No, the president has NOT shown firmness or resolve. With the attack of 9-11, he had the opportunity to renew and energize America with a grass-roots (state, not federal) civil defense effort which would have made America stonger in real terms. Instead, he chose to increase the power of the federal government in all areas possible, even though such efforts were not only futile but counterproductive to the security of America. IOW, he made America weaker. He's still doing it.
Want an example? One word: Airlines.
...the matter of lunch for kids at school and fixing leaky roofs is within the authority of the sovereign states and not the federal government...

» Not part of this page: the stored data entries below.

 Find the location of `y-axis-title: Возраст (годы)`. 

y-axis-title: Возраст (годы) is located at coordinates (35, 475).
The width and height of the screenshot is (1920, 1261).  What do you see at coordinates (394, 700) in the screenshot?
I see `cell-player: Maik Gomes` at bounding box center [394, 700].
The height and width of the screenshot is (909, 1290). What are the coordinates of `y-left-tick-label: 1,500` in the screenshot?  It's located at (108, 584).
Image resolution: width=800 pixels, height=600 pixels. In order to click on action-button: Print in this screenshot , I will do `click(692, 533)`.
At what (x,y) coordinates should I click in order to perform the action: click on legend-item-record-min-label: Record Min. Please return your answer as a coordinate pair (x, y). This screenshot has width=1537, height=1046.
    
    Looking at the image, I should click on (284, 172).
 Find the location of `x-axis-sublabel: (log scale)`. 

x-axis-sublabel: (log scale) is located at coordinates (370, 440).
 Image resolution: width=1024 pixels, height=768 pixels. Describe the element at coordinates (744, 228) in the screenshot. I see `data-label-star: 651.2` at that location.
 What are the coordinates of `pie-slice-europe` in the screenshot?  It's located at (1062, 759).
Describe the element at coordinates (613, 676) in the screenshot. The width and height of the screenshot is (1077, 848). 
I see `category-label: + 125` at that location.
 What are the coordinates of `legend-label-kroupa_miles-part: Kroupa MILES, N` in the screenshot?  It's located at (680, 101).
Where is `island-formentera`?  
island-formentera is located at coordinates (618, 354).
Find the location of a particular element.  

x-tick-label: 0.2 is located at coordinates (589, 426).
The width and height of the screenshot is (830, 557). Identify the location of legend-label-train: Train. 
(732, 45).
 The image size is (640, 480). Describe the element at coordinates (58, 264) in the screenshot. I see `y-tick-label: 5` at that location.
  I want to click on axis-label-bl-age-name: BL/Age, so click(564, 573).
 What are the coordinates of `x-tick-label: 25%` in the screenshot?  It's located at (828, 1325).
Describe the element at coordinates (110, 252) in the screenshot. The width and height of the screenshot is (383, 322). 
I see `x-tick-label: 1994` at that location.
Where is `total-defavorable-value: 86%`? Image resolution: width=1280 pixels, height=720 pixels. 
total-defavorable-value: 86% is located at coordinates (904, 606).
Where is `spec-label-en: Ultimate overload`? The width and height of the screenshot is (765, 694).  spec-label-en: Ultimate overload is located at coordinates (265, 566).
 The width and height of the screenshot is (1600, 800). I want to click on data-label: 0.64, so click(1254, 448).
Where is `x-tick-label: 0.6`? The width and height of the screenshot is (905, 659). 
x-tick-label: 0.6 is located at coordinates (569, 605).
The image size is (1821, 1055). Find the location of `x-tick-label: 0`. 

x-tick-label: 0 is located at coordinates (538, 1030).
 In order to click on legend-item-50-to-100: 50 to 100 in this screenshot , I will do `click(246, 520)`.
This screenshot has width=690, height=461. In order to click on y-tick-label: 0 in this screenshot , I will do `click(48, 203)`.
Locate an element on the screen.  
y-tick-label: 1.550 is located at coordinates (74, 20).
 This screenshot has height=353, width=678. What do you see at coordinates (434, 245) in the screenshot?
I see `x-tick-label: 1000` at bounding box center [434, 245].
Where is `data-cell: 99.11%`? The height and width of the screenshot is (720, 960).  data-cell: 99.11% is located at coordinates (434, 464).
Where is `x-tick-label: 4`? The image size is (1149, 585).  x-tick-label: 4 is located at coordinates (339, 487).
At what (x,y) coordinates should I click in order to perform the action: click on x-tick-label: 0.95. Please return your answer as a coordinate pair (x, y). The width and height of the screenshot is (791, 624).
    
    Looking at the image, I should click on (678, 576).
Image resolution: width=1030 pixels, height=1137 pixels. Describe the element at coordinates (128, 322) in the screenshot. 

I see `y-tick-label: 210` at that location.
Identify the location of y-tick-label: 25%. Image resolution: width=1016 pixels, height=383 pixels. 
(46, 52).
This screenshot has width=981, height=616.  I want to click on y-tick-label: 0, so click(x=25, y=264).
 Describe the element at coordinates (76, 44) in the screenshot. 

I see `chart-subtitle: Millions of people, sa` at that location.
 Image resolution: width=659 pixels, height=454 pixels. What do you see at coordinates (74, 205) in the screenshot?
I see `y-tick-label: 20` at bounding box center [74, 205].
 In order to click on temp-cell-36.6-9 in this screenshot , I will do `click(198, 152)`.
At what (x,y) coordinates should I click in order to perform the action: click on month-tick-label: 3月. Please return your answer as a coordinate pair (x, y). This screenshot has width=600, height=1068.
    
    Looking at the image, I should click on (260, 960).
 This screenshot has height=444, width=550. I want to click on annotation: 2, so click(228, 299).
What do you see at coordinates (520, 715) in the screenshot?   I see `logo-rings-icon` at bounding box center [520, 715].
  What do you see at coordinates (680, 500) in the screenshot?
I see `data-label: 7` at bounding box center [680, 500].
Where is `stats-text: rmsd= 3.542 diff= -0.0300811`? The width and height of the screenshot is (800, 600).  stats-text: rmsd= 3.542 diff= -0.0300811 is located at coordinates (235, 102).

So far, Bush has proceeded to steamroller the concept of federalism in all areas. Period. It's hard to believe that he was the Governor of a State. Apparently, he saw the governorship as just a stepping stone to real power. (Sound like someone else we used to know?)
We do not live nor do we own property because we have a right to these, granted us by the federal government.
Something you will never hear our current president say. Reagan would and did, but not Bush I or Bush II.
He may have some personal integrity on some issues, but he compromises your's and my freedoms, giving away, negotiating away ... what is not his, nor has the authority to do so.
In that respect, Bush is just like clinton. Time after time, he resorts to a new FEDERAL program to solve a problem which should be handled locally, or at the state level. I can only conclude that he has the same regard for the American People that the liberals do: That we're a bunch of sheep that need to be told what to do in every situtation.
Great post. Thanks so much.
And for anyone wanting to call me a Bush-Basher, you're wrong. I could care less about Bush. I bash tyranny wherever and whenever I find it. I voted for Bush - hit the streets for him, in fact - but he has been a total disappointment to someone like me who wants to roll back decades of government largess. He ain't cutting' it.
See post 336 No one ever said those things about the Gipper. Oh for the good old days
I was very pleased to see President Bushes recent directive to Ashcroft and Olsen concerning the RKBA. The AG and SG, informed the USSC, the US government fully recognizes the second amendment, as an individual right and not the collective right liberals have been espousing since 1939. It will open up and allow lawsuits against certain gun control legislation. In my book this was a good move, popular and right.